## Exercise directions
Print the listing in full, with no character changed.

## The data
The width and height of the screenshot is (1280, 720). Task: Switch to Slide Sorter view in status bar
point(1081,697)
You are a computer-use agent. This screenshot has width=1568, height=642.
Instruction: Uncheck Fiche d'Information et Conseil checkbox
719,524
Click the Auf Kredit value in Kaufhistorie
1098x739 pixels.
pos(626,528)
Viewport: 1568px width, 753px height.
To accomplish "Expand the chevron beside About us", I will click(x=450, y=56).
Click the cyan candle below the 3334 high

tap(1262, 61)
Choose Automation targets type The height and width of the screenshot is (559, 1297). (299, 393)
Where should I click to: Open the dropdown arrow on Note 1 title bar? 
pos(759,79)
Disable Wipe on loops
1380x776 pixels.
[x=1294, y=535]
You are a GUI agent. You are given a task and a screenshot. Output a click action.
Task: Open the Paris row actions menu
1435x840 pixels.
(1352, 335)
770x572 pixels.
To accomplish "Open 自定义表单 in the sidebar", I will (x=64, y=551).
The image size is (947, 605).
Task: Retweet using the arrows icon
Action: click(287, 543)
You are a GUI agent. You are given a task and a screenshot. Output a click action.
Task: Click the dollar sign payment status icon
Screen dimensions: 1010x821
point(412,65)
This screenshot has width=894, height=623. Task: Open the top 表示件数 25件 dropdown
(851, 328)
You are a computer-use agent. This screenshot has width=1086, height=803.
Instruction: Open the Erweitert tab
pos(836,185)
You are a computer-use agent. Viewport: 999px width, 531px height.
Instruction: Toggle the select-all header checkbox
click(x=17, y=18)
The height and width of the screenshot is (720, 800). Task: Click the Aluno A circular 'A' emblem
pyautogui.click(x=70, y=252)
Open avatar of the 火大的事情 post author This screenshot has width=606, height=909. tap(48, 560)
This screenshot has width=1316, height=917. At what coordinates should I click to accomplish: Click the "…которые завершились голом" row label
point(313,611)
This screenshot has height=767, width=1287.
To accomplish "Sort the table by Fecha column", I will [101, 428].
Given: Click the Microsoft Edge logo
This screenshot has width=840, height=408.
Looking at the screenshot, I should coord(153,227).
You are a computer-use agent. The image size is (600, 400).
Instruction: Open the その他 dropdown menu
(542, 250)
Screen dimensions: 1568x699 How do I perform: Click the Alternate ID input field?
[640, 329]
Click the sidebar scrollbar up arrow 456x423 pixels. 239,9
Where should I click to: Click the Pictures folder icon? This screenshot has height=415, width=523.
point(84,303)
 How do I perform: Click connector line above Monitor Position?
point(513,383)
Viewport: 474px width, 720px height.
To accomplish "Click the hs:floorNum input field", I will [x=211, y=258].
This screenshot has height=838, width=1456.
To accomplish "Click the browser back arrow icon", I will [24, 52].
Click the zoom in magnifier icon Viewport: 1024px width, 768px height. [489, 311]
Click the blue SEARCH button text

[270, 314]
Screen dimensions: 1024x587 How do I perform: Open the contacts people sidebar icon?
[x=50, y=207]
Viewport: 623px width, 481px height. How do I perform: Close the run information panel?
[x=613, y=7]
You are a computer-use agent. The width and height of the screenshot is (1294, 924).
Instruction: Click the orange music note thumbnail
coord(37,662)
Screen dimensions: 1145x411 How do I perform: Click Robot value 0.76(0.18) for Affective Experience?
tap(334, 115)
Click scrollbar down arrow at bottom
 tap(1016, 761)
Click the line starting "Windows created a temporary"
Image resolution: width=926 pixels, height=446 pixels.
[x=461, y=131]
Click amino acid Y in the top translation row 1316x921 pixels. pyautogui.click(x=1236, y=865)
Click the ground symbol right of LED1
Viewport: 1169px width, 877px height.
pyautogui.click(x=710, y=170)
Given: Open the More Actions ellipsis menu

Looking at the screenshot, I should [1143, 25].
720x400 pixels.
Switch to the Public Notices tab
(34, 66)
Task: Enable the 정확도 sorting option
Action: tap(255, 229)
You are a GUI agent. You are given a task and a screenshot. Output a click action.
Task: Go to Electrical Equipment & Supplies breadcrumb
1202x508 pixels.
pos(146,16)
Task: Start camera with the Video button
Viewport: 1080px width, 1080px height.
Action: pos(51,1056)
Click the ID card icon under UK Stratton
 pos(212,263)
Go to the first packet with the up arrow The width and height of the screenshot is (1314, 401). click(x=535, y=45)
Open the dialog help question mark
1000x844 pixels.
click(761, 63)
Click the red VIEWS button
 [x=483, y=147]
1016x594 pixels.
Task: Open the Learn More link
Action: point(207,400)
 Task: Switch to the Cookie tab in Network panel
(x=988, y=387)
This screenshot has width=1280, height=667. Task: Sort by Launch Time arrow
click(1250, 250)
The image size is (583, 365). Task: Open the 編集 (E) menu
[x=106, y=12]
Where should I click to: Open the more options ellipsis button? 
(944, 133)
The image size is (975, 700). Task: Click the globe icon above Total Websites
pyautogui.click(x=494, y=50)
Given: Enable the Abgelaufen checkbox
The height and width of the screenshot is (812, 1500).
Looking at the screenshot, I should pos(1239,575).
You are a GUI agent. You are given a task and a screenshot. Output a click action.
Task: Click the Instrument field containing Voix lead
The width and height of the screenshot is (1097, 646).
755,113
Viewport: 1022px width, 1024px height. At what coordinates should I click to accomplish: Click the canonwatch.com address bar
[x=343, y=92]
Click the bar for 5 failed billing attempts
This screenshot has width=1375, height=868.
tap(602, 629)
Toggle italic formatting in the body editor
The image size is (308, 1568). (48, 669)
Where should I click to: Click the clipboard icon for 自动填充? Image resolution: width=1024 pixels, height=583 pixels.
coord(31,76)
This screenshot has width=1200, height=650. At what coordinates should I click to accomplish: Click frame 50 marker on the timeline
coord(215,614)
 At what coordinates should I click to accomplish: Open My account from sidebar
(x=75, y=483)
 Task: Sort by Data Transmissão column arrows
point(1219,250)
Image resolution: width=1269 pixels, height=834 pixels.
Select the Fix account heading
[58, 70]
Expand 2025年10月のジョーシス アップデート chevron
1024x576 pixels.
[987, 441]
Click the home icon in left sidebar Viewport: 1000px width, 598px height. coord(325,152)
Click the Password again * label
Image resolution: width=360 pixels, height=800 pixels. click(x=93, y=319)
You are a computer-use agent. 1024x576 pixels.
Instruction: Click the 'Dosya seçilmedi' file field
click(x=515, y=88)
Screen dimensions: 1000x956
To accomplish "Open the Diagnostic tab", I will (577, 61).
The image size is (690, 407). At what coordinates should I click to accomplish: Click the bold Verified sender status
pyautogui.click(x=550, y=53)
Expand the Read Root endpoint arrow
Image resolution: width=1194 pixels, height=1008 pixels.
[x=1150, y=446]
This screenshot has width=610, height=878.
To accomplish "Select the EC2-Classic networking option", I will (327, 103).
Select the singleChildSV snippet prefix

## Answer space
The width and height of the screenshot is (1280, 720). Task: Switch to Slide Sorter view in status bar
point(1081,697)
You are a computer-use agent. This screenshot has width=1568, height=642.
Instruction: Uncheck Fiche d'Information et Conseil checkbox
719,524
Click the Auf Kredit value in Kaufhistorie
1098x739 pixels.
pos(626,528)
Viewport: 1568px width, 753px height.
To accomplish "Expand the chevron beside About us", I will click(x=450, y=56).
Click the cyan candle below the 3334 high

tap(1262, 61)
Choose Automation targets type The height and width of the screenshot is (559, 1297). (299, 393)
Where should I click to: Open the dropdown arrow on Note 1 title bar? 
pos(759,79)
Disable Wipe on loops
1380x776 pixels.
[x=1294, y=535]
You are a GUI agent. You are given a task and a screenshot. Output a click action.
Task: Open the Paris row actions menu
1435x840 pixels.
(1352, 335)
770x572 pixels.
To accomplish "Open 自定义表单 in the sidebar", I will (x=64, y=551).
The image size is (947, 605).
Task: Retweet using the arrows icon
Action: click(287, 543)
You are a GUI agent. You are given a task and a screenshot. Output a click action.
Task: Click the dollar sign payment status icon
Screen dimensions: 1010x821
point(412,65)
This screenshot has width=894, height=623. Task: Open the top 表示件数 25件 dropdown
(851, 328)
You are a computer-use agent. This screenshot has width=1086, height=803.
Instruction: Open the Erweitert tab
pos(836,185)
You are a computer-use agent. Viewport: 999px width, 531px height.
Instruction: Toggle the select-all header checkbox
click(x=17, y=18)
The height and width of the screenshot is (720, 800). Task: Click the Aluno A circular 'A' emblem
pyautogui.click(x=70, y=252)
Open avatar of the 火大的事情 post author This screenshot has width=606, height=909. tap(48, 560)
This screenshot has width=1316, height=917. At what coordinates should I click to accomplish: Click the "…которые завершились голом" row label
point(313,611)
This screenshot has height=767, width=1287.
To accomplish "Sort the table by Fecha column", I will [101, 428].
Given: Click the Microsoft Edge logo
This screenshot has width=840, height=408.
Looking at the screenshot, I should coord(153,227).
You are a computer-use agent. The image size is (600, 400).
Instruction: Open the その他 dropdown menu
(542, 250)
Screen dimensions: 1568x699 How do I perform: Click the Alternate ID input field?
[640, 329]
Click the sidebar scrollbar up arrow 456x423 pixels. 239,9
Where should I click to: Click the Pictures folder icon? This screenshot has height=415, width=523.
point(84,303)
 How do I perform: Click connector line above Monitor Position?
point(513,383)
Viewport: 474px width, 720px height.
To accomplish "Click the hs:floorNum input field", I will [x=211, y=258].
This screenshot has height=838, width=1456.
To accomplish "Click the browser back arrow icon", I will [24, 52].
Click the zoom in magnifier icon Viewport: 1024px width, 768px height. [489, 311]
Click the blue SEARCH button text

[270, 314]
Screen dimensions: 1024x587 How do I perform: Open the contacts people sidebar icon?
[x=50, y=207]
Viewport: 623px width, 481px height. How do I perform: Close the run information panel?
[x=613, y=7]
You are a computer-use agent. The width and height of the screenshot is (1294, 924).
Instruction: Click the orange music note thumbnail
coord(37,662)
Screen dimensions: 1145x411 How do I perform: Click Robot value 0.76(0.18) for Affective Experience?
tap(334, 115)
Click scrollbar down arrow at bottom
 tap(1016, 761)
Click the line starting "Windows created a temporary"
Image resolution: width=926 pixels, height=446 pixels.
[x=461, y=131]
Click amino acid Y in the top translation row 1316x921 pixels. pyautogui.click(x=1236, y=865)
Click the ground symbol right of LED1
Viewport: 1169px width, 877px height.
pyautogui.click(x=710, y=170)
Given: Open the More Actions ellipsis menu

Looking at the screenshot, I should [1143, 25].
720x400 pixels.
Switch to the Public Notices tab
(34, 66)
Task: Enable the 정확도 sorting option
Action: tap(255, 229)
You are a GUI agent. You are given a task and a screenshot. Output a click action.
Task: Go to Electrical Equipment & Supplies breadcrumb
1202x508 pixels.
pos(146,16)
Task: Start camera with the Video button
Viewport: 1080px width, 1080px height.
Action: pos(51,1056)
Click the ID card icon under UK Stratton
 pos(212,263)
Go to the first packet with the up arrow The width and height of the screenshot is (1314, 401). click(x=535, y=45)
Open the dialog help question mark
1000x844 pixels.
click(761, 63)
Click the red VIEWS button
 [x=483, y=147]
1016x594 pixels.
Task: Open the Learn More link
Action: point(207,400)
 Task: Switch to the Cookie tab in Network panel
(x=988, y=387)
This screenshot has width=1280, height=667. Task: Sort by Launch Time arrow
click(1250, 250)
The image size is (583, 365). Task: Open the 編集 (E) menu
[x=106, y=12]
Where should I click to: Open the more options ellipsis button? 
(944, 133)
The image size is (975, 700). Task: Click the globe icon above Total Websites
pyautogui.click(x=494, y=50)
Given: Enable the Abgelaufen checkbox
The height and width of the screenshot is (812, 1500).
Looking at the screenshot, I should pos(1239,575).
You are a GUI agent. You are given a task and a screenshot. Output a click action.
Task: Click the Instrument field containing Voix lead
The width and height of the screenshot is (1097, 646).
755,113
Viewport: 1022px width, 1024px height. At what coordinates should I click to accomplish: Click the canonwatch.com address bar
[x=343, y=92]
Click the bar for 5 failed billing attempts
This screenshot has width=1375, height=868.
tap(602, 629)
Toggle italic formatting in the body editor
The image size is (308, 1568). (48, 669)
Where should I click to: Click the clipboard icon for 自动填充? Image resolution: width=1024 pixels, height=583 pixels.
coord(31,76)
This screenshot has width=1200, height=650. At what coordinates should I click to accomplish: Click frame 50 marker on the timeline
coord(215,614)
 At what coordinates should I click to accomplish: Open My account from sidebar
(x=75, y=483)
 Task: Sort by Data Transmissão column arrows
point(1219,250)
Image resolution: width=1269 pixels, height=834 pixels.
Select the Fix account heading
[58, 70]
Expand 2025年10月のジョーシス アップデート chevron
1024x576 pixels.
[987, 441]
Click the home icon in left sidebar Viewport: 1000px width, 598px height. coord(325,152)
Click the Password again * label
Image resolution: width=360 pixels, height=800 pixels. click(x=93, y=319)
You are a computer-use agent. 1024x576 pixels.
Instruction: Click the 'Dosya seçilmedi' file field
click(x=515, y=88)
Screen dimensions: 1000x956
To accomplish "Open the Diagnostic tab", I will (577, 61).
The image size is (690, 407). At what coordinates should I click to accomplish: Click the bold Verified sender status
pyautogui.click(x=550, y=53)
Expand the Read Root endpoint arrow
Image resolution: width=1194 pixels, height=1008 pixels.
[x=1150, y=446]
This screenshot has width=610, height=878.
To accomplish "Select the EC2-Classic networking option", I will (327, 103).
Select the singleChildSV snippet prefix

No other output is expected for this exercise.